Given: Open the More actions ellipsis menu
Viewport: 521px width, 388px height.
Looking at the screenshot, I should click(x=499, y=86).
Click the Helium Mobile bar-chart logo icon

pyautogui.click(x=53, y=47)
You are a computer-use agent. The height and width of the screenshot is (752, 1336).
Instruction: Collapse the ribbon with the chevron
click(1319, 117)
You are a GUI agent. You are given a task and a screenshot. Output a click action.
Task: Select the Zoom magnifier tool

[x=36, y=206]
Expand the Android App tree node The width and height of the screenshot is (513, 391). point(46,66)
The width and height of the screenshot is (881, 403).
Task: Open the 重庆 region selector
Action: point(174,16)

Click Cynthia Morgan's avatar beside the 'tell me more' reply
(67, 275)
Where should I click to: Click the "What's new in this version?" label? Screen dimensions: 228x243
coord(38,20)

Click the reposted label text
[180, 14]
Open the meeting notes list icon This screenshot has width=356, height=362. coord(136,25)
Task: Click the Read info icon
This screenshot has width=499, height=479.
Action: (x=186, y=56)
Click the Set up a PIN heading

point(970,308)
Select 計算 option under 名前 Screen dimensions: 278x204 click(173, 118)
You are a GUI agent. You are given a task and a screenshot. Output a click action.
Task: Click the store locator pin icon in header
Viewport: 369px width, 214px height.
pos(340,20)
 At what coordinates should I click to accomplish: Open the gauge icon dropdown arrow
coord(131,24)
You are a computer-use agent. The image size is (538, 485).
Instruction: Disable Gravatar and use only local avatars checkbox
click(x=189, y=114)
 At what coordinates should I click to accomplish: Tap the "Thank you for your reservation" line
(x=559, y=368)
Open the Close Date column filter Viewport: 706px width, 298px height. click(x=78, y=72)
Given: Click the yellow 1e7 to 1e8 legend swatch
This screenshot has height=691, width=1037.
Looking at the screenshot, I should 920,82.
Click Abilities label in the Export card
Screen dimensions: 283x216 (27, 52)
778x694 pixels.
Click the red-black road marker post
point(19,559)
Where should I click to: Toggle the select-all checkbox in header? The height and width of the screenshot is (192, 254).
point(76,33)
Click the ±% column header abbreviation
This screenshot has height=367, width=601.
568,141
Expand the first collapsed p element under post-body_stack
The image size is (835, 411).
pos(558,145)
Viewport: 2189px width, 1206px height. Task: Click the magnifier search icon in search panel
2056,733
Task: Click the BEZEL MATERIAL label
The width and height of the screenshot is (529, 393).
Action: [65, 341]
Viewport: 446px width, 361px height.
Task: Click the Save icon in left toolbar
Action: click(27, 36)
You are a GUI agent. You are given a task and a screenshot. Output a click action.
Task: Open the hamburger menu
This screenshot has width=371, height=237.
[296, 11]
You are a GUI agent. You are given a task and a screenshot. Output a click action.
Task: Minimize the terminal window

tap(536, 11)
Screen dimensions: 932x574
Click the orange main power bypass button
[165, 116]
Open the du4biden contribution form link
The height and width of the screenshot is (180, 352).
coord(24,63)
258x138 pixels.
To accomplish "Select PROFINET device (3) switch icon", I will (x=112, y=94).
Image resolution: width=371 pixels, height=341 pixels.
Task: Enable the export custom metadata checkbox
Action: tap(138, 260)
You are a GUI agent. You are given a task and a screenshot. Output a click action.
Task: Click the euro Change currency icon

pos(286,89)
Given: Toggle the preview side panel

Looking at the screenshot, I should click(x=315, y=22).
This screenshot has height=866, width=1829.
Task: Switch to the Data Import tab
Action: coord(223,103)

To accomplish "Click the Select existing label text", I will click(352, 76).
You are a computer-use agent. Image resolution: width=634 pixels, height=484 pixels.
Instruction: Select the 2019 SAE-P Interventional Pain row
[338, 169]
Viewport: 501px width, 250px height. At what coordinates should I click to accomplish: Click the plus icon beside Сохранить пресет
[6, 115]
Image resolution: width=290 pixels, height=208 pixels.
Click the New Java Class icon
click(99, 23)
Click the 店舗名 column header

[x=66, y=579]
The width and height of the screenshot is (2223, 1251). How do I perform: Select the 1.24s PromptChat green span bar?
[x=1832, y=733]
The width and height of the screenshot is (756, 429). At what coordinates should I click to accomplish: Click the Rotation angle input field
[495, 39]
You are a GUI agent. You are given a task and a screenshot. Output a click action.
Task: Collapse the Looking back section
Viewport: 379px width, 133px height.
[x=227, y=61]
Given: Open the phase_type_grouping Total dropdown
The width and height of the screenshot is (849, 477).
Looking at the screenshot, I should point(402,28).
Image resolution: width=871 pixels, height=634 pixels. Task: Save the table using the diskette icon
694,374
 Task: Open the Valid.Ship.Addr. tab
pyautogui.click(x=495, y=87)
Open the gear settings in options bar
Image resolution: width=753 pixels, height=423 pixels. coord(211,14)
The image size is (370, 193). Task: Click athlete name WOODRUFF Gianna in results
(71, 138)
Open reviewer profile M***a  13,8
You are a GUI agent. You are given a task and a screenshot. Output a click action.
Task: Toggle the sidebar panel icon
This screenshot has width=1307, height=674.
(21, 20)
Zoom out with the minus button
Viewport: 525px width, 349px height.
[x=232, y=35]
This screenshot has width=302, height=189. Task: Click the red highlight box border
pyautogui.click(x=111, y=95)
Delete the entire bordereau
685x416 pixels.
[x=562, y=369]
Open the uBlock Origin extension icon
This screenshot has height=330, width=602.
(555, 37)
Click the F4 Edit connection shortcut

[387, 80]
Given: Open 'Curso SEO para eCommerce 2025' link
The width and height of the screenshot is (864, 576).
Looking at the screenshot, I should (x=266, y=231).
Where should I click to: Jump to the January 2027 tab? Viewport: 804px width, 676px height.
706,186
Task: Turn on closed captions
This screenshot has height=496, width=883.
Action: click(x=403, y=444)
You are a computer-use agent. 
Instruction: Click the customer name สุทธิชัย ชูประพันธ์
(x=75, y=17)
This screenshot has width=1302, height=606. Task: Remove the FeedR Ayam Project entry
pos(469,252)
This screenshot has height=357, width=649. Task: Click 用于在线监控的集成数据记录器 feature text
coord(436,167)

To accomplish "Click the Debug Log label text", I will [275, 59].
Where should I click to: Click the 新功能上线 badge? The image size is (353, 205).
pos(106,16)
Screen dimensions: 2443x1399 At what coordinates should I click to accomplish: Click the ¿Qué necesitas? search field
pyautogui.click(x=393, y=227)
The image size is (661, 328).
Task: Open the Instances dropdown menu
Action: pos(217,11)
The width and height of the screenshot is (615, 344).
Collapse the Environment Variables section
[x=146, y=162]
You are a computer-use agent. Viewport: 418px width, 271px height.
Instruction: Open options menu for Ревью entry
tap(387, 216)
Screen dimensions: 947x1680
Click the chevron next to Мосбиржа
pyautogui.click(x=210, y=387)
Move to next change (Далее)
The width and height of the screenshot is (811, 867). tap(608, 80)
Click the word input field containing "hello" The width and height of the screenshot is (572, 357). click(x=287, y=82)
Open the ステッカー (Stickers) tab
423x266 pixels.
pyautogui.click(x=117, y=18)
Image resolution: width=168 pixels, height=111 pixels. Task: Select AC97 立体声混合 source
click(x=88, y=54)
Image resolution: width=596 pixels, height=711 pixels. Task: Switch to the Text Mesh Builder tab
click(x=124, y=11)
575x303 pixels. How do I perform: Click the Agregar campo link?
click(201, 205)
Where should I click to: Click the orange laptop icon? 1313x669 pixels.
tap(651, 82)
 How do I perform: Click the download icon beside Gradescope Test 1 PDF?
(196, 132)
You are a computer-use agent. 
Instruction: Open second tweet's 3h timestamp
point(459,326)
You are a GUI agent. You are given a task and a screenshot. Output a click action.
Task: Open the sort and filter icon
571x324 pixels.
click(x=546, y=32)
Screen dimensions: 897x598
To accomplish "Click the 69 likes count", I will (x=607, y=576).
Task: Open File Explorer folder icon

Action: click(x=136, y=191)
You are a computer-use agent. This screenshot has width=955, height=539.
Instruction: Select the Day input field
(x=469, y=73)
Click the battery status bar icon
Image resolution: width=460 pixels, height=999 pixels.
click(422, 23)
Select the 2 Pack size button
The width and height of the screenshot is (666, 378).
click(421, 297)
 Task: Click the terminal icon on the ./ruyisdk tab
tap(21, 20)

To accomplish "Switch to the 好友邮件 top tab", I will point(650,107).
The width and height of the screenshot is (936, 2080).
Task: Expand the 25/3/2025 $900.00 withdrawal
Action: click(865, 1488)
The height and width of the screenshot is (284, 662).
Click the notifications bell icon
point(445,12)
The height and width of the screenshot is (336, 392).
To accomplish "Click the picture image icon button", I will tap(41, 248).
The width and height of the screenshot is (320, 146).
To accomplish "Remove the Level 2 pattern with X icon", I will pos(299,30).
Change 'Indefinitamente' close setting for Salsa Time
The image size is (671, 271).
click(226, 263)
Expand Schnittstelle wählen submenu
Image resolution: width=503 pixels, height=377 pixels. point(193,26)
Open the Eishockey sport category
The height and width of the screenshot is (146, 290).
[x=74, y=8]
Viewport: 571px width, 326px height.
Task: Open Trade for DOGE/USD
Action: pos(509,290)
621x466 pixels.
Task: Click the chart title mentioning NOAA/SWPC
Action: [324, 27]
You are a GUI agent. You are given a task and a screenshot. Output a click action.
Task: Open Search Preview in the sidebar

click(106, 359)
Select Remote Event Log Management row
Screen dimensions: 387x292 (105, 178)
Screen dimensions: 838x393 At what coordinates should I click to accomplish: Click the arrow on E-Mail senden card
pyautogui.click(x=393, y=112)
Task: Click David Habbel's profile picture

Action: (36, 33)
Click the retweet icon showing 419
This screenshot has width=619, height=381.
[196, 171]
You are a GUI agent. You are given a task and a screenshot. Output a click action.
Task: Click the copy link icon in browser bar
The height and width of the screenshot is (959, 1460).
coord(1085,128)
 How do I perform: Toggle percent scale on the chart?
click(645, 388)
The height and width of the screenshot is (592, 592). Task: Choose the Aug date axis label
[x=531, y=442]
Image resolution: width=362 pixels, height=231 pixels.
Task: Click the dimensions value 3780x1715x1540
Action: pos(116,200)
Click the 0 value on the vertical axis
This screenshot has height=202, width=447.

------------------------------------------------

= Task instructions =
Which lines in the entries above contain the string "sidebar", with case counting? Copy out each of those lines.

= Problem solution =
Task: Toggle the sidebar panel icon
Task: Open Search Preview in the sidebar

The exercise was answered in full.